Mr Lansley seems to think that commercial organisations, which are driven by the need for profit not the health of the consumer, will step up and magically become socially responsible. Not very likely: their primary function is to increase profits for shareholders. The Government does have an important role to play in forcing the food industry to be more transparent, and the new president of the Royal College of Physicians, Sir Richard Thompson, says so too.

What overweight voters don't need is air-headed ministers like Lynne Featherstone opining about size 14 role models like Christina Hendricks in Mad Men. The equalities minister, like the Culture Secretary, Jeremy Hunt, is one of those new brooms that seem to rely on a constant injection of media coverage to validate their existence. The fact is that most women in the UK are much larger than Ms Hendricks, and several dress sizes bigger than their mums and grannies were. I'm no different. I think telling us we're fat is a good idea.

Screen test: Good teeth, a perky bob? You've got the job

My goodness, it's been a tough business. But after scouring the country for exactly the right replacement for Christine Bleakley on The One Show, the BBC has managed to come up with someone who looks exactly like... Christine Bleakley! Alex Jones ticks all the right boxes: she's certainly attractive, almost exactly the same age, has a regional accent, and a full set of gleaming white gnashers complementing her shoulder-length glossy brunette bob.

Are we meant to be excited that – in a nod to the older audience – the BBC is thrilled to announce it has also signed up Lady Prescott to present some items in the new series and appear on the sofa in the studio? Pauline Prescott trained as a hairdresser, has no journalistic experience, and her main skill has been to demonstrate immense patience and understanding when dealing with an errant husband.

Mind you, she's got a regional accent, a shoulder-length brunette bob, lashings of makeup and oozes glamour.
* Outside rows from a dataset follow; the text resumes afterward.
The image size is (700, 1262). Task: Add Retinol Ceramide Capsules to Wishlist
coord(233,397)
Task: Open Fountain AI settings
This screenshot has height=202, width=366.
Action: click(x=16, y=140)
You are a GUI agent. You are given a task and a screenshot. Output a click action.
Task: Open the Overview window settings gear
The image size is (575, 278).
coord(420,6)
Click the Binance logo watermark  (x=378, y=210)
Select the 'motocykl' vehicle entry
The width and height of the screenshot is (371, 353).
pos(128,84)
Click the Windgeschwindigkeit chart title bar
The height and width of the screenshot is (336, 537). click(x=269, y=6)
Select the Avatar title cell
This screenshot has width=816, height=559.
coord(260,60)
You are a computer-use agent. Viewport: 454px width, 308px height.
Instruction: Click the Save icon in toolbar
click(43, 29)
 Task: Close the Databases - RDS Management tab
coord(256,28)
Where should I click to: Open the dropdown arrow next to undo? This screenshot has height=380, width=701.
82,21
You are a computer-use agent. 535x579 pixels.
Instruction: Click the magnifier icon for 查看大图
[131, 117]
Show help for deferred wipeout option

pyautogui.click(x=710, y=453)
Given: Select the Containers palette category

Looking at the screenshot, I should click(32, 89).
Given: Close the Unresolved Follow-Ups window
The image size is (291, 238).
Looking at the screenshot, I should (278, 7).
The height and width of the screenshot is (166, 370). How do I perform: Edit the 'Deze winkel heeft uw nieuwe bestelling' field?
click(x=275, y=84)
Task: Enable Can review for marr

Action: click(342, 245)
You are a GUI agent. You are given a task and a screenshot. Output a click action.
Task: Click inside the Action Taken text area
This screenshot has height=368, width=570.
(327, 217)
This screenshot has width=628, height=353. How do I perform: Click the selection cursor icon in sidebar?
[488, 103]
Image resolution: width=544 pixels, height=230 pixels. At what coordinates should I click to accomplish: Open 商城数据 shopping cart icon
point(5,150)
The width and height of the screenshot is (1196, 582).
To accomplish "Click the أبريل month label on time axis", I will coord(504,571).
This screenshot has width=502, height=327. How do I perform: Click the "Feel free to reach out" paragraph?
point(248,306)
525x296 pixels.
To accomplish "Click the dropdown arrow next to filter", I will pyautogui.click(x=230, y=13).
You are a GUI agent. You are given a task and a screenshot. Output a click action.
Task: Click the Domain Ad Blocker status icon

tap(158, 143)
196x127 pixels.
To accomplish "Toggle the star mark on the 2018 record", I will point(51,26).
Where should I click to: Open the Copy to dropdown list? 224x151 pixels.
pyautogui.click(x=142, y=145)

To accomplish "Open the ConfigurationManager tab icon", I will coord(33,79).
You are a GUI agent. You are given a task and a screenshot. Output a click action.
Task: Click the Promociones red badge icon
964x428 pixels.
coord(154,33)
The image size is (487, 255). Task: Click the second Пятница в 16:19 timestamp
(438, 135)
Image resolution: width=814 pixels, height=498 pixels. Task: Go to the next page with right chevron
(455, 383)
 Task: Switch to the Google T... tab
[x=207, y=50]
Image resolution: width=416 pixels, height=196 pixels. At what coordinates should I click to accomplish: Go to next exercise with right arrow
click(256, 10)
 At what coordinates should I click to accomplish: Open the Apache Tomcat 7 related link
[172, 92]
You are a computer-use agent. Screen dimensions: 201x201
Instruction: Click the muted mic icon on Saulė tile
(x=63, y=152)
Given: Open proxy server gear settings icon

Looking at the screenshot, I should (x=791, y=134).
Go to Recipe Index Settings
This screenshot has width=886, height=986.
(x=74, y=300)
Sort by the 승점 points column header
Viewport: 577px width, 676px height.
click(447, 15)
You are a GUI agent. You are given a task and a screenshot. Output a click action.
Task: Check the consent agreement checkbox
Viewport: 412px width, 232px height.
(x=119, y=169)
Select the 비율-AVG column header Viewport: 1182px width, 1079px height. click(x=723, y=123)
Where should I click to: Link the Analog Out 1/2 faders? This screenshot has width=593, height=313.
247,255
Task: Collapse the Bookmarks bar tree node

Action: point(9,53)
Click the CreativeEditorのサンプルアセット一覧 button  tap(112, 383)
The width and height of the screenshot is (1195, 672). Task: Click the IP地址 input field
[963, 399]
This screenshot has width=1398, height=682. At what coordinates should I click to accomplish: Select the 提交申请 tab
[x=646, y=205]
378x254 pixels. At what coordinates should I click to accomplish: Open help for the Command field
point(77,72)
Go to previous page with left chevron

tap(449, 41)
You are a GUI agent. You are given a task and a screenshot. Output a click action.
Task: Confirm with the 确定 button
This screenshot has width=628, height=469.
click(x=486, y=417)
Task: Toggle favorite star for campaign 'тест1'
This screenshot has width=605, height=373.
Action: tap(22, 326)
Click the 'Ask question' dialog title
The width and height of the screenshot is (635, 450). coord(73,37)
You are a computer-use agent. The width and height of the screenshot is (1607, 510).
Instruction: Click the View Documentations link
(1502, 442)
So she'll fit in nicely, won't she?

How to pack the perfect picnic

Pity the family who decided to go for a picnic on Clifton Downs in Bristol and fell foul of local council officials, who ordered them to take down their windbreak as it constituted "a semi-permanent structure". The picnic was then abandoned, as the paper plates and serviettes kept blowing all over the place. Picnics are part of our cultural heritage – and based on my own childhood, there are three key ingredients. One, egg sandwiches, usually encrusted with sand or dirt from the inevitable gale. Two, the Primus stove brought along to brew up the tea – all my sister and I craved was a visit to a coffee bar where we could hang out. Finally, the windbreak, hammered into the beach or field – we would all huddle behind ours in our raincoats until it was time to get back in the car and drive home.

Why I'm a magnet for midges

I've just returned from the Highlands. Luckily it was too windy for the midges to land on me most of the time, but the minute the breeze dropped the little blighters attacked. It's not easy descending a Munroe ,swatting at them as you try to stop yourself from slipping down the loose shale. Scotland would be perfect, if these pests could be eliminated. Now, researchers at Aberdeen University have found that because midges fly above head height, they tend to pick on taller men, but also on overweight women who produce more of the chemicals that attract them (a combination of CO2 and lactic acid). That's why I probably account for 100 per cent of the bites in any midge-infested area, as I'm six foot tall and not skinny. The good news is that the scientists are processing a chemical produced by those who are never bitten, and hope one day to sell it commercially. Hoorah.